— The records —
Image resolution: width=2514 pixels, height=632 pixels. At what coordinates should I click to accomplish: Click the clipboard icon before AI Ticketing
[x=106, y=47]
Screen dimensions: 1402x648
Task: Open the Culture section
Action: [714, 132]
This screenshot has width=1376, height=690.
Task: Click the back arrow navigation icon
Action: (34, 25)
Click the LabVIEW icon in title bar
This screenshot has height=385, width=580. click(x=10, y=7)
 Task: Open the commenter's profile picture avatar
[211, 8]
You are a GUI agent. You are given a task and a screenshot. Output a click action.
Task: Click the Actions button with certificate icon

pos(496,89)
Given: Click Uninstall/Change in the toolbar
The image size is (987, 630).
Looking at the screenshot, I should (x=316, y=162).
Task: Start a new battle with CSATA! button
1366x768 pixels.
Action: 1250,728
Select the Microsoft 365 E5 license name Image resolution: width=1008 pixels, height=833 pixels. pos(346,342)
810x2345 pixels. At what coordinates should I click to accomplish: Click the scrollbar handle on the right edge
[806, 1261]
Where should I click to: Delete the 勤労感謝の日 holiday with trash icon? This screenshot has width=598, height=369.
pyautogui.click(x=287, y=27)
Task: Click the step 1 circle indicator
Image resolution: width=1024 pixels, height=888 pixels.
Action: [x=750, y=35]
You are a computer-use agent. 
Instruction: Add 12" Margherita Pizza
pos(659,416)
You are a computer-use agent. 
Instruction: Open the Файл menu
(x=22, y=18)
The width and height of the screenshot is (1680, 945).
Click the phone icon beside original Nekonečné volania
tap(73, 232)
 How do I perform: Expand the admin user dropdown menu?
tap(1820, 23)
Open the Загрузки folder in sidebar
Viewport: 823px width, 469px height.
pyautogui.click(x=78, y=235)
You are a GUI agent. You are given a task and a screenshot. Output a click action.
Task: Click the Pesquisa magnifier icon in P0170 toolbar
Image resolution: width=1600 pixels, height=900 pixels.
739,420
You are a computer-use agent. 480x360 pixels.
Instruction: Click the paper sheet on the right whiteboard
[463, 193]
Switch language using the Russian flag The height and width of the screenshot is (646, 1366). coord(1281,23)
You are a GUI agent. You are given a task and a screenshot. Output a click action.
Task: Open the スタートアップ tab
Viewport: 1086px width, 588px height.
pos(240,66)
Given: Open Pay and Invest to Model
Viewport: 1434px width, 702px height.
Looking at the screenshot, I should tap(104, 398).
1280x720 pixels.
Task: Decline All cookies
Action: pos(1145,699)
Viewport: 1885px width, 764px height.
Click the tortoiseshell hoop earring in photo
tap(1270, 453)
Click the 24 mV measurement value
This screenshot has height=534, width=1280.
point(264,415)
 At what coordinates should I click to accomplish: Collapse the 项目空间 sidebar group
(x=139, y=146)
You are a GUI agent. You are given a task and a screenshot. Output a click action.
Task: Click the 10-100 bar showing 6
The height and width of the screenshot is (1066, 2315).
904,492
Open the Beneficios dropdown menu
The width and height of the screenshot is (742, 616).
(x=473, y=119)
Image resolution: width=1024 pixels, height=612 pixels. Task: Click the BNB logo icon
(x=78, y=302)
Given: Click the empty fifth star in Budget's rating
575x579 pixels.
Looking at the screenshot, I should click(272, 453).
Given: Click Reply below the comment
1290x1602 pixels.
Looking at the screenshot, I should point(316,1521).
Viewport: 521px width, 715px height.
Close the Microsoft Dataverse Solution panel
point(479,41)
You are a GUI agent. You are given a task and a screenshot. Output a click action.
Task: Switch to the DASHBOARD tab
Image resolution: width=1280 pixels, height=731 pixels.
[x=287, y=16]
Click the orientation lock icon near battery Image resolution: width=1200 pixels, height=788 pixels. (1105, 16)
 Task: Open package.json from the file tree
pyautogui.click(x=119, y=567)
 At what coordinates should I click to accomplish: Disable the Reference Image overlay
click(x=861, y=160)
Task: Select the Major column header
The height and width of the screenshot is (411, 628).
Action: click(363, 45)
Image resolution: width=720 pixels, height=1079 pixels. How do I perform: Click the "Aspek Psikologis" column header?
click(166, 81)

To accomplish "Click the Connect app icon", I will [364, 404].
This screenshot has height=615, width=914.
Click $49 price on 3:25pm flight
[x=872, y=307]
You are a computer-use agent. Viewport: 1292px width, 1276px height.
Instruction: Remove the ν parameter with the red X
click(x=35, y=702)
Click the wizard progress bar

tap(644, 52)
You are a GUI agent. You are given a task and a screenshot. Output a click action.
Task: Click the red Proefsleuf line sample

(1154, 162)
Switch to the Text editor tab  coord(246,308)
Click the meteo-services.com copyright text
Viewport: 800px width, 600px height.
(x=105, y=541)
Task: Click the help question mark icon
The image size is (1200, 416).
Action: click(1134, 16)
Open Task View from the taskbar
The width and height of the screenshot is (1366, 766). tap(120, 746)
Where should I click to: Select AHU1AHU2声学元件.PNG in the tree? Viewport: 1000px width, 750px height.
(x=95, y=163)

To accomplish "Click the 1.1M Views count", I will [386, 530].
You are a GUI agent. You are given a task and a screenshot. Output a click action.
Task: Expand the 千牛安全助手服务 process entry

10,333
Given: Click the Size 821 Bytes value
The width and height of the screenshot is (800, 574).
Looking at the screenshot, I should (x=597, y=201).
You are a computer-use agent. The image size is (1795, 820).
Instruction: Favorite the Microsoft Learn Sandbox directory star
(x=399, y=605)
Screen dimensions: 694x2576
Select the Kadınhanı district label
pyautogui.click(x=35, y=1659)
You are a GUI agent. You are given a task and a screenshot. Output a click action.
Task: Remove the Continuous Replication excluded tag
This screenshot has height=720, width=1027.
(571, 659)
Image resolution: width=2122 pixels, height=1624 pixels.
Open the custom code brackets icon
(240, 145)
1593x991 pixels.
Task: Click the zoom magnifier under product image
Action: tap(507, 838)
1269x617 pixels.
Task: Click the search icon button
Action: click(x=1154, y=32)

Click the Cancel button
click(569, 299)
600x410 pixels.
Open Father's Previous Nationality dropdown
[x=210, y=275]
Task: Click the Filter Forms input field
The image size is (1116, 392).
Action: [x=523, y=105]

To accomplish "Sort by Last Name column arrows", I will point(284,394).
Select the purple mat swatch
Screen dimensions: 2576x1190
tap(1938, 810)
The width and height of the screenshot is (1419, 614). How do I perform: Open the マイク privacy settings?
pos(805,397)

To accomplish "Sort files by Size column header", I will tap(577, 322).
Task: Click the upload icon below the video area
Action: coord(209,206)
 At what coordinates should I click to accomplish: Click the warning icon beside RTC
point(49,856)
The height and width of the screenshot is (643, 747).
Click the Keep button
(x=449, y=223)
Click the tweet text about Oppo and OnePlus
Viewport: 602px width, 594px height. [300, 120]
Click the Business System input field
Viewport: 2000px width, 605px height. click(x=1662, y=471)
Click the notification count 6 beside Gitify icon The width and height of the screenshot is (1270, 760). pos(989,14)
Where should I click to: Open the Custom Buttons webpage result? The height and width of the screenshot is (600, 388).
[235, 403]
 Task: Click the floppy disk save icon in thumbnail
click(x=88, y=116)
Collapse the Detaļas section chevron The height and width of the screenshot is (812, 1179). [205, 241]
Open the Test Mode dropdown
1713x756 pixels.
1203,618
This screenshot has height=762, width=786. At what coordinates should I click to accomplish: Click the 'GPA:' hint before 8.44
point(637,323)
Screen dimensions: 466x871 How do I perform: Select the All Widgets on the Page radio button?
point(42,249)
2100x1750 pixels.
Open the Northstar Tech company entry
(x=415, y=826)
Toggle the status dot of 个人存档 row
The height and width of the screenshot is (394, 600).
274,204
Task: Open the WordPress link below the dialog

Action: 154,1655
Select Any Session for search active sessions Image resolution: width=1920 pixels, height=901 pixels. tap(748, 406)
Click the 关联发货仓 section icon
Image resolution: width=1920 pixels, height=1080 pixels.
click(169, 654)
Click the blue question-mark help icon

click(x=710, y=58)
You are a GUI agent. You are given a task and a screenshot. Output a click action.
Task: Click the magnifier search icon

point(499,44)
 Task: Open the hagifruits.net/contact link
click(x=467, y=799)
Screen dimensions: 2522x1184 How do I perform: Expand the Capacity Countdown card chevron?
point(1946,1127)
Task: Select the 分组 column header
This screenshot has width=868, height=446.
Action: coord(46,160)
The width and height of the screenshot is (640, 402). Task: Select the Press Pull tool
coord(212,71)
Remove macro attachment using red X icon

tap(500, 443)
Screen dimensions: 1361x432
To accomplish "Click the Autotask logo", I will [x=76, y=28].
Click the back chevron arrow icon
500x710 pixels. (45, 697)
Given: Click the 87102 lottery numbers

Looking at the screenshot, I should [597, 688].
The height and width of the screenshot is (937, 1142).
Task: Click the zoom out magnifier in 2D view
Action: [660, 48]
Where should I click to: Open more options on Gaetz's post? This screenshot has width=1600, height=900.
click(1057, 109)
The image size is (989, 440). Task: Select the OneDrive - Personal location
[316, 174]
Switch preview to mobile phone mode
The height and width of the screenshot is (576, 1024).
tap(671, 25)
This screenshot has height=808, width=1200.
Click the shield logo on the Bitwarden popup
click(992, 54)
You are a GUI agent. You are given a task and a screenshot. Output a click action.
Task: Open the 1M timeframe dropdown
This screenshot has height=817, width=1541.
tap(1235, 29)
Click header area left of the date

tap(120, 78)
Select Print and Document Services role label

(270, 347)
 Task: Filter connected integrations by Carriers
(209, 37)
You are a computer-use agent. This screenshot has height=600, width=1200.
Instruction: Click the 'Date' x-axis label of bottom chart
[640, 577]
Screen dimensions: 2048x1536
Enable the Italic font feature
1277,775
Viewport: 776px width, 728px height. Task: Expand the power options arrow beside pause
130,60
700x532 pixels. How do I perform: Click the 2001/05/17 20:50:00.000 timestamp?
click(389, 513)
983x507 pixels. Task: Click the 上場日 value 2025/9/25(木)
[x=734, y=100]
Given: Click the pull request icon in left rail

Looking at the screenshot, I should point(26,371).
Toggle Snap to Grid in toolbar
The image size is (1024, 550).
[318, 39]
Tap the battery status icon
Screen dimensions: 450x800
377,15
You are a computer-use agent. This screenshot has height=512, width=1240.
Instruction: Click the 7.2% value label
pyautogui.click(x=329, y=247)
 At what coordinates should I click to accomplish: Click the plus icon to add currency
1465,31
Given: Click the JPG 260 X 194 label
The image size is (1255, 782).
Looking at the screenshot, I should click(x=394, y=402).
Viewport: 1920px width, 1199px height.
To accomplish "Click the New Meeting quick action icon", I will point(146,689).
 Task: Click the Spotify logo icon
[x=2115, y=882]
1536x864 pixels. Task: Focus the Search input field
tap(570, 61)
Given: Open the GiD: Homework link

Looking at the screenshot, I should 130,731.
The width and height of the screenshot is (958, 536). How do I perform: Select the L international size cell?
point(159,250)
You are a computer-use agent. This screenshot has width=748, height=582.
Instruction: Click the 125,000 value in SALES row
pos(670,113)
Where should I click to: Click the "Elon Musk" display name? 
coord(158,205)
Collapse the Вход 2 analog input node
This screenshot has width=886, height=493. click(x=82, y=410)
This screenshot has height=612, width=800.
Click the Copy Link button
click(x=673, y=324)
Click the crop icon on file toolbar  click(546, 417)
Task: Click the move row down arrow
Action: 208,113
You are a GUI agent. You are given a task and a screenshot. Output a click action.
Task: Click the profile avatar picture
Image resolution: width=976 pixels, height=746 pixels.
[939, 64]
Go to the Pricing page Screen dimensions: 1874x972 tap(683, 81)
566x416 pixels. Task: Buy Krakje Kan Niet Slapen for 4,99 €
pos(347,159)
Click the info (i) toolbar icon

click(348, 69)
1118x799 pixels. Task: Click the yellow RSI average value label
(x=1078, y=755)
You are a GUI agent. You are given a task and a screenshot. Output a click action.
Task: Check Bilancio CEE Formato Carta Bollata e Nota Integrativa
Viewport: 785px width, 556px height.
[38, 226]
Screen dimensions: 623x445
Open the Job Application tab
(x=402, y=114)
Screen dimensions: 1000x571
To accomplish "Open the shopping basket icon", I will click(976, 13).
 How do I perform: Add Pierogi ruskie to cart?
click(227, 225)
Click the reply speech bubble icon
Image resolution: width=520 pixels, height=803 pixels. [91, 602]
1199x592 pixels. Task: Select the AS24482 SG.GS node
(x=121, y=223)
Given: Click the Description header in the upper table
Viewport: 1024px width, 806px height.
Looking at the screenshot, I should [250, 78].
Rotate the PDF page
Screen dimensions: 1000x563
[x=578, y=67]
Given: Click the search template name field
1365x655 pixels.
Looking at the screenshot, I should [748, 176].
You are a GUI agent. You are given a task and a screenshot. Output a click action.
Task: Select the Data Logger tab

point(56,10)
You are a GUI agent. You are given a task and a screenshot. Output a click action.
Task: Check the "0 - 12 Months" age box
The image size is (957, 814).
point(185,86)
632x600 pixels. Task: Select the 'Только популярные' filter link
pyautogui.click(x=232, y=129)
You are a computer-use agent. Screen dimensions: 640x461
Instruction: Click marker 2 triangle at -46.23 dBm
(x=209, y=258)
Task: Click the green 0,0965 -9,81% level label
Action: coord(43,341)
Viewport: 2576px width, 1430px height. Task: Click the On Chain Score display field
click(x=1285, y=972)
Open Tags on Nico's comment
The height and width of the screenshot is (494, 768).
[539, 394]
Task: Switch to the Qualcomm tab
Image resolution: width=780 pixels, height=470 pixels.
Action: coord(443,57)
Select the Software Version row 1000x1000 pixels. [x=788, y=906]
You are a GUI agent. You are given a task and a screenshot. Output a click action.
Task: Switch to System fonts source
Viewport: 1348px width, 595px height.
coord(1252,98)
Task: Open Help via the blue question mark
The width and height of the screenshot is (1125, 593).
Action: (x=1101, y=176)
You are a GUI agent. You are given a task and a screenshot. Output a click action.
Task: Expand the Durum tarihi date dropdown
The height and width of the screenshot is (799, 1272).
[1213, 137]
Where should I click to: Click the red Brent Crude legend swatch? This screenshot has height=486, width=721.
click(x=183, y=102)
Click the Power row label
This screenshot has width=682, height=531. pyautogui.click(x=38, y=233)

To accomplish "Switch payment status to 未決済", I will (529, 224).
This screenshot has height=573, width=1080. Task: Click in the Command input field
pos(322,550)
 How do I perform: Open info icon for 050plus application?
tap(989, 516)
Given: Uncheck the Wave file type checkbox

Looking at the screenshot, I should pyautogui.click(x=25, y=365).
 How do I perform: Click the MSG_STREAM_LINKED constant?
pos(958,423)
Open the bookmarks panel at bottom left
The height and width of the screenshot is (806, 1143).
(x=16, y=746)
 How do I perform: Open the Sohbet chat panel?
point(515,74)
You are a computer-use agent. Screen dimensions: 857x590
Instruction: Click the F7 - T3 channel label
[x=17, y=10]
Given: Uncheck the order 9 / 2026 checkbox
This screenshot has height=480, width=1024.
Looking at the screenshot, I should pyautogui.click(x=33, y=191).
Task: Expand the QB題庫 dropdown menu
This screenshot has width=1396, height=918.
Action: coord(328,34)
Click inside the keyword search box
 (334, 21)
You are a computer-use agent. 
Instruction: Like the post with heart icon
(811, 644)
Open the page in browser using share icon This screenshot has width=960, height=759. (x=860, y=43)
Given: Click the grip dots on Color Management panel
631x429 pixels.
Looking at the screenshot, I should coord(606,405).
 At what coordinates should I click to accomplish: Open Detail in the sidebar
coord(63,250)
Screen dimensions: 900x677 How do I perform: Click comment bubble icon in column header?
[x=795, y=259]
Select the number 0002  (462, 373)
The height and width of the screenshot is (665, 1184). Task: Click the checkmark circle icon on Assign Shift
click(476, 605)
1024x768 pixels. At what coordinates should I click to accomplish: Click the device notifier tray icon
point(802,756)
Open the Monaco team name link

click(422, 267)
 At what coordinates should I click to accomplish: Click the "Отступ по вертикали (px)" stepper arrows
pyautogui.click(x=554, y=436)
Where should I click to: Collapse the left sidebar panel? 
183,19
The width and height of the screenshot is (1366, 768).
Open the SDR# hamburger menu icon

— Task goal —
Copy each line of the listing that includes "Toggle".

— Output for this task —
Toggle the status dot of 个人存档 row
Toggle Snap to Grid in toolbar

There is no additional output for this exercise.